Par esprit de contradiction autant que par bravade il se trouva néanmoins quantité d’individus venant s’offrir comme sujets d’expérience.

Le sommeil s’obtenait avec eux environ une fois sur trois ; mais ce n’est point là une moyenne générale, car le fait de subir la fascination du merveilleux dénote quelque prédisposition spéciale.
Du reste, les phénomènes produits n’étaient que d’un très médiocre intérêt. Je recherchais la lucidité somnambulique, mais je n’obtenais guère qu’un état de torpeur, avec contractures et insensibilité.
Un de mes amis, habile à manier la suggestion, avait été plus heureux. Il fascinait très facilement l’un de ses canonniers et lui faisait exécuter les tours les plus surprenants.
Cela nous valu d’opérer un soir dans un salon, devant les invités d’un officier.

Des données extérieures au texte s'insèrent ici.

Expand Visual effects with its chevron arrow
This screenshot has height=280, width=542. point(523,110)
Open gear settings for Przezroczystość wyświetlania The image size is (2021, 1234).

Des expériences fort habilement conduites eurent bientôt émerveillé l’assistance. un avocat au Conseil de guerre se fit alors l’écho de l’enthousiasme général. Mais son éloquence se montra par trop intarissable. Il fallut songer à réfréner son ardeur oratoire, et l’on ne trouva rien de mieux que de lui proposer de l’endormir.
Le beau parleur prétendit que cela ne serait pas possible et voulut le démontrer en laissant agir mon ami. On eut ainsi un moment de répit ; mais malgré les passes et les projections de fluide, l’avocat se maintint éveillé. Ce fut pour lui un triomphe, dont il abusa en reprenant ses tirades avec un redoublement de verve. Comment désormais l’arrêter ?

Afin d’y réussir, j’offris, non pas de provoquer le sommeil – cela venait d’être reconnu impossible – mais de faire éprouver quelque effet indéniable de l’action magnétique, le sujet restant en plein état de conscience.
Cette façon d’entrer en matière présentait un double avantage : elle rassurait l’avocat, tout en ménageant son amour propre. C’est donc de fort bonne grâce qu’il se prêta à ce nouvel essai. Ayant établi le rapport par les mains, selon mon habitude, je fis quelques passes dans la région de l’épigastre. la poitrine me parut alors attractive : mes doigts se crispaient légèrement sur le trajet des voies respiratoires. C’était à mes yeux l’indice d’une irritation.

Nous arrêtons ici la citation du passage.